Las relaciones entre la élite económica del país y la élite política transicional han profundizado la crisis de la democracia chilena. La desconfianza hacia las instituciones políticas, el rechazo hacia los actores políticos, la bajísima participación electoral –entre otros elementos de la despolitización de la sociedad–, están presentes desde hace tiempo, y las reacciones del mundo político frente a ello han sido en el mejor de los casos insatisfactorias, o derechamente contraproducentes (así, por ejemplo, el establecimiento del voto voluntario). La crisis trae consigo graves riesgos que se asoman de manera incipiente. Por un lado está el riesgo del populismo que se aprovecha de la alienación política para hacerse del poder por razones ególatras, y por otro el del nihilismo que llama a “¡que se vayan todos!”. En resumen, uno de los aspectos centrales de la crisis consiste en un distanciamiento entre la institucionalidad política y la ciudadanía que le da su legitimidad.

[OBJETIVO A]
Selecciona y copia cada línea del listado que contenga la cadena "link", distinguiendo entre mayúsculas y minúsculas.
El listado no tiene ninguna relación con el fragmento sobre la crisis de la democracia chilena.

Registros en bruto
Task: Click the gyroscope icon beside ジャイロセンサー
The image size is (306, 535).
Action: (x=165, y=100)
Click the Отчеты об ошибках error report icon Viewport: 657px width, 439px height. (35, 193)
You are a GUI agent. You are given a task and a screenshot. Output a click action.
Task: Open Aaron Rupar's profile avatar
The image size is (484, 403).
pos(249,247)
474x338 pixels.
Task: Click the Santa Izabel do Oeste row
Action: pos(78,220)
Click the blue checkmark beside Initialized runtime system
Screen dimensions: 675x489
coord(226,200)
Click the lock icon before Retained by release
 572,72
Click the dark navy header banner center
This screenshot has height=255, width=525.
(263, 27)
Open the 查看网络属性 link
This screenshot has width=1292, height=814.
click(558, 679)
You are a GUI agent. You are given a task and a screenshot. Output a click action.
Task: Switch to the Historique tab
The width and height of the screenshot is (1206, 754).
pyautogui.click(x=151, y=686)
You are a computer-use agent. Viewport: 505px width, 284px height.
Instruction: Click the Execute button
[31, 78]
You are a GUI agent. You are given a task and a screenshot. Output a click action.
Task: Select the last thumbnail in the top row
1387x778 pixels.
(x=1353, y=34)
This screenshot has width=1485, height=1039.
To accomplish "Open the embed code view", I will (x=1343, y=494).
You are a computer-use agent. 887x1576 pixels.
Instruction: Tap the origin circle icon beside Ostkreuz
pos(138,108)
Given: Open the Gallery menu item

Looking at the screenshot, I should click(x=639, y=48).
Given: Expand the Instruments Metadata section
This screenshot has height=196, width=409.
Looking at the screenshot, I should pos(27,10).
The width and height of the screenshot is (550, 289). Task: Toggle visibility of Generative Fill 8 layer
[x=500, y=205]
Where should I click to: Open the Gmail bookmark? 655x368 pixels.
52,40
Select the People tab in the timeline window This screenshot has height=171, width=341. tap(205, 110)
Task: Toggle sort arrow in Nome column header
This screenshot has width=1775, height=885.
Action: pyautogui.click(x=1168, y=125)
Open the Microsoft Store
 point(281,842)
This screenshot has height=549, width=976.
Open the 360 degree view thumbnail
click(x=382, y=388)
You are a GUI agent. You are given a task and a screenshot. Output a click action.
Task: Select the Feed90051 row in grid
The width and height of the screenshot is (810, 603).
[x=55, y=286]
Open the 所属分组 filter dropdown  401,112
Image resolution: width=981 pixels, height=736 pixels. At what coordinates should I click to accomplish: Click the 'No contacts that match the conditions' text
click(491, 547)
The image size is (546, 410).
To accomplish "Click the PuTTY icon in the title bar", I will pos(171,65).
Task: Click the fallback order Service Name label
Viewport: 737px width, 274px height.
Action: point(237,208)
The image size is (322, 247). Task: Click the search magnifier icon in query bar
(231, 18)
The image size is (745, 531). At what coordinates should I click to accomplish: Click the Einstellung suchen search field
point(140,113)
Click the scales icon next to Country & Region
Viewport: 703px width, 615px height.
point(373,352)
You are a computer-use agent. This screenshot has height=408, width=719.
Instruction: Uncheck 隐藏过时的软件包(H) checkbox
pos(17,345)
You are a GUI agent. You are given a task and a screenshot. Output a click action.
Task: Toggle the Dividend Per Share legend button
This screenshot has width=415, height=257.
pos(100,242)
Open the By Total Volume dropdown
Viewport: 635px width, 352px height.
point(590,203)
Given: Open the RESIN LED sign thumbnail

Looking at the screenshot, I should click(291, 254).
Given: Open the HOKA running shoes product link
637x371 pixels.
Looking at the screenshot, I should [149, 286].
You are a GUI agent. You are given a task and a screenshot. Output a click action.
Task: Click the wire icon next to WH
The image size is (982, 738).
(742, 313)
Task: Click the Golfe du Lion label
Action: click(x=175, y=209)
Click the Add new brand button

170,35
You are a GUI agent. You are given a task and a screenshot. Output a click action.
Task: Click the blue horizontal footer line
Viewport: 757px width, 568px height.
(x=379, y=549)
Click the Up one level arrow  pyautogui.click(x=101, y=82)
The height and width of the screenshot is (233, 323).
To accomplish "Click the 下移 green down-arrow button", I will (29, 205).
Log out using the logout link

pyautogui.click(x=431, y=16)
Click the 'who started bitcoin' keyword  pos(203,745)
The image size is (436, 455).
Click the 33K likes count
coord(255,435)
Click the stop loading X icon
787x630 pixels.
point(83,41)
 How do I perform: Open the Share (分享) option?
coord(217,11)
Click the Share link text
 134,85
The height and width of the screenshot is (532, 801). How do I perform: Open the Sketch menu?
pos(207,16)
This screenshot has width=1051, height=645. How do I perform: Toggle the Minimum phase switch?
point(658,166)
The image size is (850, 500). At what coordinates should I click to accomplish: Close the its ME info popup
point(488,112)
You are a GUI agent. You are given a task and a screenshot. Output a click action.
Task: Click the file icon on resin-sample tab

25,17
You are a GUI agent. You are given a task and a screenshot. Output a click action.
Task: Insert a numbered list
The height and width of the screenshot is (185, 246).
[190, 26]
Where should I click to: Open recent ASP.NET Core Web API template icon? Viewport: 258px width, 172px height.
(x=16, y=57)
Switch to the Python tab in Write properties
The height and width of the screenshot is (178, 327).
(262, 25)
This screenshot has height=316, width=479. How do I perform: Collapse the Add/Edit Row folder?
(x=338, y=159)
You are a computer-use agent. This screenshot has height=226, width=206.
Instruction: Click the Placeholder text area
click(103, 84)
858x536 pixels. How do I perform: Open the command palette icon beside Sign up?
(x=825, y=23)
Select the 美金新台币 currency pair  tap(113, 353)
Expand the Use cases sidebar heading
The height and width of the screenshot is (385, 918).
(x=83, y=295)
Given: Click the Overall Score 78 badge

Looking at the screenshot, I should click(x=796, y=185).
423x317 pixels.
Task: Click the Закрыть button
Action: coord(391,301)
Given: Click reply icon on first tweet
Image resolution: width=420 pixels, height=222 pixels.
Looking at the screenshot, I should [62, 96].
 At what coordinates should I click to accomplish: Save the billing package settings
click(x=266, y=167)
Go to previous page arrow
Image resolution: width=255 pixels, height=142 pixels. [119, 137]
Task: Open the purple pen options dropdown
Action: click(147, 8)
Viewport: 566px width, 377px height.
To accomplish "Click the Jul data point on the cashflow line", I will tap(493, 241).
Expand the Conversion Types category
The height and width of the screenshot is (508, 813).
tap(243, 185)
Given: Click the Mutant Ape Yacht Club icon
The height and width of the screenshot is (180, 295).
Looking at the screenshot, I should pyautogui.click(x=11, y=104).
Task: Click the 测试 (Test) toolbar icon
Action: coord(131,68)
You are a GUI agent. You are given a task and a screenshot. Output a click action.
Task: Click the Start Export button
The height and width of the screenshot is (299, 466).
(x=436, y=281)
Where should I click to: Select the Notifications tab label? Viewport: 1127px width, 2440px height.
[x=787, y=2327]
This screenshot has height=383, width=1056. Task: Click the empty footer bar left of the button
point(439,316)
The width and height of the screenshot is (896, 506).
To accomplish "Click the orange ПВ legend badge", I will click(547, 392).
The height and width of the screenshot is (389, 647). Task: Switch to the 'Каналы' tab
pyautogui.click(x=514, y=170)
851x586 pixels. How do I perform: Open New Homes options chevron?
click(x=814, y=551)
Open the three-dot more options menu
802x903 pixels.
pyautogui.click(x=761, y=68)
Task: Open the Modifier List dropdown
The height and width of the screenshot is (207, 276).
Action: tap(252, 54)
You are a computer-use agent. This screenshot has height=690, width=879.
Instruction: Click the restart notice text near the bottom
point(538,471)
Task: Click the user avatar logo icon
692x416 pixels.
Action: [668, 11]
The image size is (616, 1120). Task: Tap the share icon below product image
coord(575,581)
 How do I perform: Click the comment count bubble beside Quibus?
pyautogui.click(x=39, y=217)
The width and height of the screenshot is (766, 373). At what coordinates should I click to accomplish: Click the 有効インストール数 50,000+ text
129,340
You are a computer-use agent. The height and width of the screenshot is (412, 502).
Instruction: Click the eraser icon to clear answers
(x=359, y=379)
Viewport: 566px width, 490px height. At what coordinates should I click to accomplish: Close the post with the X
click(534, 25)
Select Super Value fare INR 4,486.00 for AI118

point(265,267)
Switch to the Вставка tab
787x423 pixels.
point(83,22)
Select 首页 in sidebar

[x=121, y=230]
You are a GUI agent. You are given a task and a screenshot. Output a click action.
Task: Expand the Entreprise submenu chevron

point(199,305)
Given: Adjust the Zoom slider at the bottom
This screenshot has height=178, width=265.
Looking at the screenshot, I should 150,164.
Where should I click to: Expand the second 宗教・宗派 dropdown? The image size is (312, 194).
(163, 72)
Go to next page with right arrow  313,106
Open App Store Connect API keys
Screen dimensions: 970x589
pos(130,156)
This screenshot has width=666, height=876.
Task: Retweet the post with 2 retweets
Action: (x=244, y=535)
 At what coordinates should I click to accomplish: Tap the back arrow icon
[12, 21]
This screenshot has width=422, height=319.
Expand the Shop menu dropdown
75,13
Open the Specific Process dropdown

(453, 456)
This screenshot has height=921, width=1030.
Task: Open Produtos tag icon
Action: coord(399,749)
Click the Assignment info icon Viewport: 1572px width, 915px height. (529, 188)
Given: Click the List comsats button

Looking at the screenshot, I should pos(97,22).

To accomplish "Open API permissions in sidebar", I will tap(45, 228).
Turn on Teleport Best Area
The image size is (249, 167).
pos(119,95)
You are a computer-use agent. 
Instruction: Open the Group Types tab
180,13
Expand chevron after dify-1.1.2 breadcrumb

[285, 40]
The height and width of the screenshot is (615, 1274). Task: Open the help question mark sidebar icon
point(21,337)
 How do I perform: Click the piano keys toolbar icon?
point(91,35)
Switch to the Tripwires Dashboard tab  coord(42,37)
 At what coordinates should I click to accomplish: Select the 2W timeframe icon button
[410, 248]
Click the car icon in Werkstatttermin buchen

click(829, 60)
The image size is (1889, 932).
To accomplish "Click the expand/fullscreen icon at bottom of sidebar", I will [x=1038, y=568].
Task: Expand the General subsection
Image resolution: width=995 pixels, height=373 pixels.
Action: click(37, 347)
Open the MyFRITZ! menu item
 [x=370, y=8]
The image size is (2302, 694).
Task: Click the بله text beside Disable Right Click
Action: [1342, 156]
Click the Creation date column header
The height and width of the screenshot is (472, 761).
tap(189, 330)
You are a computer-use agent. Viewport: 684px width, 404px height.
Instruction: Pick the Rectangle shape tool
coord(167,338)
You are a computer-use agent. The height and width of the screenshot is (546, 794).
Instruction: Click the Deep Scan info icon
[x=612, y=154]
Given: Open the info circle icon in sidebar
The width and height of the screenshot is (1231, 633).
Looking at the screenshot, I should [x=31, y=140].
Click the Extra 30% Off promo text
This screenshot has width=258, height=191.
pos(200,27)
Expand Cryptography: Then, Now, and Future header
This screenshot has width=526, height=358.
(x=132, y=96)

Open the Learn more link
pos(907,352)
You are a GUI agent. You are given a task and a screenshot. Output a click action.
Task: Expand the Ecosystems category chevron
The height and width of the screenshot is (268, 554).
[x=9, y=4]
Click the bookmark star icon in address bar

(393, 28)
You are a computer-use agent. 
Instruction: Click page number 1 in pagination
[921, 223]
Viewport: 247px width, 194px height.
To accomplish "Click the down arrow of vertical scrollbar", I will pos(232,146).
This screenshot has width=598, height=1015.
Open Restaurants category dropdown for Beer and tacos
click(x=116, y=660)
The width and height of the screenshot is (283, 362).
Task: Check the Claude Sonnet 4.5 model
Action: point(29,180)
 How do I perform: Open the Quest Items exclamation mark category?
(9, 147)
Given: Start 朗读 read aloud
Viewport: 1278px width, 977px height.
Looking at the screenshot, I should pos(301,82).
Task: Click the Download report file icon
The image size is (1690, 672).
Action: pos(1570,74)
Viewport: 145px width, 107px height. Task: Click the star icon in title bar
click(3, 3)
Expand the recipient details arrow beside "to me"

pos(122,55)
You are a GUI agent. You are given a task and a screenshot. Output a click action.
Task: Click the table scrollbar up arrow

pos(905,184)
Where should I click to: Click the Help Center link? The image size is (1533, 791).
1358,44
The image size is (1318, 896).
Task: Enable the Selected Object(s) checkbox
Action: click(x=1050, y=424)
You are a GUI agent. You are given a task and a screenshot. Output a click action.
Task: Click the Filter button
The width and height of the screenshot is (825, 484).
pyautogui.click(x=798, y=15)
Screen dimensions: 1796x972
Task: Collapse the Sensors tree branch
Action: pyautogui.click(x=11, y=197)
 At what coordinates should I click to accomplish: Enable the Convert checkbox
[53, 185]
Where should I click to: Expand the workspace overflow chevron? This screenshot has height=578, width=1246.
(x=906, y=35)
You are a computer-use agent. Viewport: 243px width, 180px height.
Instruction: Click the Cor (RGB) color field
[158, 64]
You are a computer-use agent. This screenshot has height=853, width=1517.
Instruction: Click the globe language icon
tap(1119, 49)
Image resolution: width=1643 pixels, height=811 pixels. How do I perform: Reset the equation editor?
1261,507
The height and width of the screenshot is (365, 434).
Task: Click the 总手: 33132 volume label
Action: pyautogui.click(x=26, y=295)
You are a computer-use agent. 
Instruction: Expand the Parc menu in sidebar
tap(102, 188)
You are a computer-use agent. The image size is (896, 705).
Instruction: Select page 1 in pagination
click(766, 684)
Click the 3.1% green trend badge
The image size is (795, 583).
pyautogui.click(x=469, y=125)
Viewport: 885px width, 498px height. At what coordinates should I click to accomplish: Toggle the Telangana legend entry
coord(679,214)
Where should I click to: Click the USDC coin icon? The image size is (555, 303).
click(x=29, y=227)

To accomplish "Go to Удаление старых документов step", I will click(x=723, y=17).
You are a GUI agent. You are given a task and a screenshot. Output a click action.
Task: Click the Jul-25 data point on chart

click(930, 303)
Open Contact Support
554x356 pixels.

[OBJETIVO B]
Continúa el fragmento sobre la crisis de la democracia chilena a partir de su última oración.

[RESPUESTA DEL EJERCICIO A]
Open the 查看网络属性 link
Given: Open the HOKA running shoes product link
Log out using the logout link
Click the Share link text
Open the Learn more link
Where should I click to: Click the Help Center link? The image size is (1533, 791).

[RESPUESTA DEL EJERCICIO B]
Ya que en el foco actual de la crisis están los principales actores políticos, toda acción de estos que apunte a salir de la crisis debe tratar (al menos) de restaurar en la ciudadanía algunas actitudes necesarias para el funcionamiento de la política democrática: la confianza y el interés en la política. Sin eso, cualquier medida estará condenada a repetir el fracaso de los grandes acuerdos de manos alzadas. En particular, es necesario recuperar la confianza en las reglas fundamentales de las prácticas democráticas. La ciudadanía debe confiar en que los intereses de todos y todas serán tomados en cuenta, y, dada la desconfianza hacia los órganos representativos, la mejor forma de lograrlo es por medio de mecanismos democráticos participativos. Es necesario, por tanto, crear esos espacios e incentivar su aprovechamiento por parte de la ciudadanía.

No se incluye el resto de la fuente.